ON SOLUTIONS IN THE HYDRODYNAMIC APPROXIMATION OF SOLAR AND STELLAR WINDS WITH VISCOSITY
- 1 Department of Physics, National and Kapodistrian University of Athens, Panepistimiopolis GR-15783 Athens, Greece
- 2 Department of Mathematics, National and Kapodistrian University of Athens, Panepistimiopolis GR-15784 Athens, Greece
Abstract
In this article we present some results in existence and uniqueness of strong and classical solutions of the hydrodynamic equations modeling solar and stellar winds. The system of Navier-Stokes equations for solar and stellar winds is considered in its corresponding differential evolution equation form (d/dt+A)υ(t) = F(υ(t), t), where F is a given non-linear function and -A is the infinitesimal generator of the analytic semigroup arises by the hydrodynamic Stokes operator.
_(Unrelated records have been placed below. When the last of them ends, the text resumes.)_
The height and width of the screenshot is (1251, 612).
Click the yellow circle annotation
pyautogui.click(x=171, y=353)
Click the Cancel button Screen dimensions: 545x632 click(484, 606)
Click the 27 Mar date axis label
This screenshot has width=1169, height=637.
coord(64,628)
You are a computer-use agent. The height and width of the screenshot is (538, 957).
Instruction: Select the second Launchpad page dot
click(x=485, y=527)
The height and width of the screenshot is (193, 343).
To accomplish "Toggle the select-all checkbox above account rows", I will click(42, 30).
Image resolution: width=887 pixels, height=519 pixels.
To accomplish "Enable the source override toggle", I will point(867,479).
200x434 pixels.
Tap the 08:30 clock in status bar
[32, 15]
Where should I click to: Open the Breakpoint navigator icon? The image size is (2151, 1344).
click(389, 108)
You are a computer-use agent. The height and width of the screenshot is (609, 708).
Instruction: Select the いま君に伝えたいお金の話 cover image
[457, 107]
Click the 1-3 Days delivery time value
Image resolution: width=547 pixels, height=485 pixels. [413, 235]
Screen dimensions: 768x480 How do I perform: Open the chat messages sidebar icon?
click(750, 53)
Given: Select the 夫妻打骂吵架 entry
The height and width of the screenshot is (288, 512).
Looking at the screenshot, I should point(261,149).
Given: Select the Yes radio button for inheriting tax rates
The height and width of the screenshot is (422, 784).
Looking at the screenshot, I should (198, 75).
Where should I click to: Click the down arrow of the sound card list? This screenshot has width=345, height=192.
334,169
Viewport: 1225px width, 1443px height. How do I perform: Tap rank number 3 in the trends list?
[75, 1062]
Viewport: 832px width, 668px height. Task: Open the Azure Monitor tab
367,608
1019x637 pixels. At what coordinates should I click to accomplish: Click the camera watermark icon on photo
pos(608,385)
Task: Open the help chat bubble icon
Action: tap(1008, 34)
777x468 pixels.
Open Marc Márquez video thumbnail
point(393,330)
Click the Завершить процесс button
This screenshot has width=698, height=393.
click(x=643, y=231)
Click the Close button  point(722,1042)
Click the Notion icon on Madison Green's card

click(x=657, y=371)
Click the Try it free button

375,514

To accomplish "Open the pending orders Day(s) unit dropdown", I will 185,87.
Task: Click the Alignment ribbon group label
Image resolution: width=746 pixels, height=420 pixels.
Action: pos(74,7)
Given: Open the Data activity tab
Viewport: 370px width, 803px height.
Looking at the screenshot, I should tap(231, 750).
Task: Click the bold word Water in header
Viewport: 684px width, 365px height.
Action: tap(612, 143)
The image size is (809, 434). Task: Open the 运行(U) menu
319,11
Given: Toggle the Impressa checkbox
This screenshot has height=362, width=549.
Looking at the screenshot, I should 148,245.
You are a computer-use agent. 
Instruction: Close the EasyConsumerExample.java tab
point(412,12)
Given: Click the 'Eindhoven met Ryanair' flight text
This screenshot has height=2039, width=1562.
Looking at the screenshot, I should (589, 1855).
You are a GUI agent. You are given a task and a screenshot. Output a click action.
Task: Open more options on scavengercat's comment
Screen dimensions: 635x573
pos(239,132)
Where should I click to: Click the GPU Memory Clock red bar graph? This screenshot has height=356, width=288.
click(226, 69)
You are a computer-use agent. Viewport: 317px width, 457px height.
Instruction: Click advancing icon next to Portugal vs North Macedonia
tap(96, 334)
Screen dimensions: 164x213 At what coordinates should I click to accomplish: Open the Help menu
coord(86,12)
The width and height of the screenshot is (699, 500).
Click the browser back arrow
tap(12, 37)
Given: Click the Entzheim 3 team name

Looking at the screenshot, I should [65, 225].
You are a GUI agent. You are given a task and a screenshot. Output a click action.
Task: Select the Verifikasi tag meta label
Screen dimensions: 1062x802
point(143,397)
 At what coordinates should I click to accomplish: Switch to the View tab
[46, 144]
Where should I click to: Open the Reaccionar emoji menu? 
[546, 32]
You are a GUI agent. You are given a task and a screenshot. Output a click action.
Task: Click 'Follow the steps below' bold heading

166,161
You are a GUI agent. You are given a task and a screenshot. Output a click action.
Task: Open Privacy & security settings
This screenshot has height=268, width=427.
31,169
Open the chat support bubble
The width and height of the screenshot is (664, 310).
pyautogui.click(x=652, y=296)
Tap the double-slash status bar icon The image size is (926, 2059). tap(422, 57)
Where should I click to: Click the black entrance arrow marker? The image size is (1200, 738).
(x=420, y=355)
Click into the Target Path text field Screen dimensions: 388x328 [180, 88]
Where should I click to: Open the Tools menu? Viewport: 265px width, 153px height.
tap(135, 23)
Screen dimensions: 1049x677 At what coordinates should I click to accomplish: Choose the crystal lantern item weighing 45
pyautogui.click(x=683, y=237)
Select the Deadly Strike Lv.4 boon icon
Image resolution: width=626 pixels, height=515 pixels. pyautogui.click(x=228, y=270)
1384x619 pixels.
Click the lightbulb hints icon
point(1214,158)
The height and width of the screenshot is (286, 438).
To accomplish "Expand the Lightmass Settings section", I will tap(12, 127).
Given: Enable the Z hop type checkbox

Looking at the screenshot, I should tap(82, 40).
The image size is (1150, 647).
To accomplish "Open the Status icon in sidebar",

DOI: https://doi.org/10.3844/pisp.2014.136.139
Copyright: © 2014 Panagiotis N. Koumantos, Panaiotis K. Pavlakos and Xenophon D. Moussas. This is an open access article distributed under the terms of the Creative Commons Attribution License, which permits unrestricted use, distribution, and reproduction in any medium, provided the original author and source are credited.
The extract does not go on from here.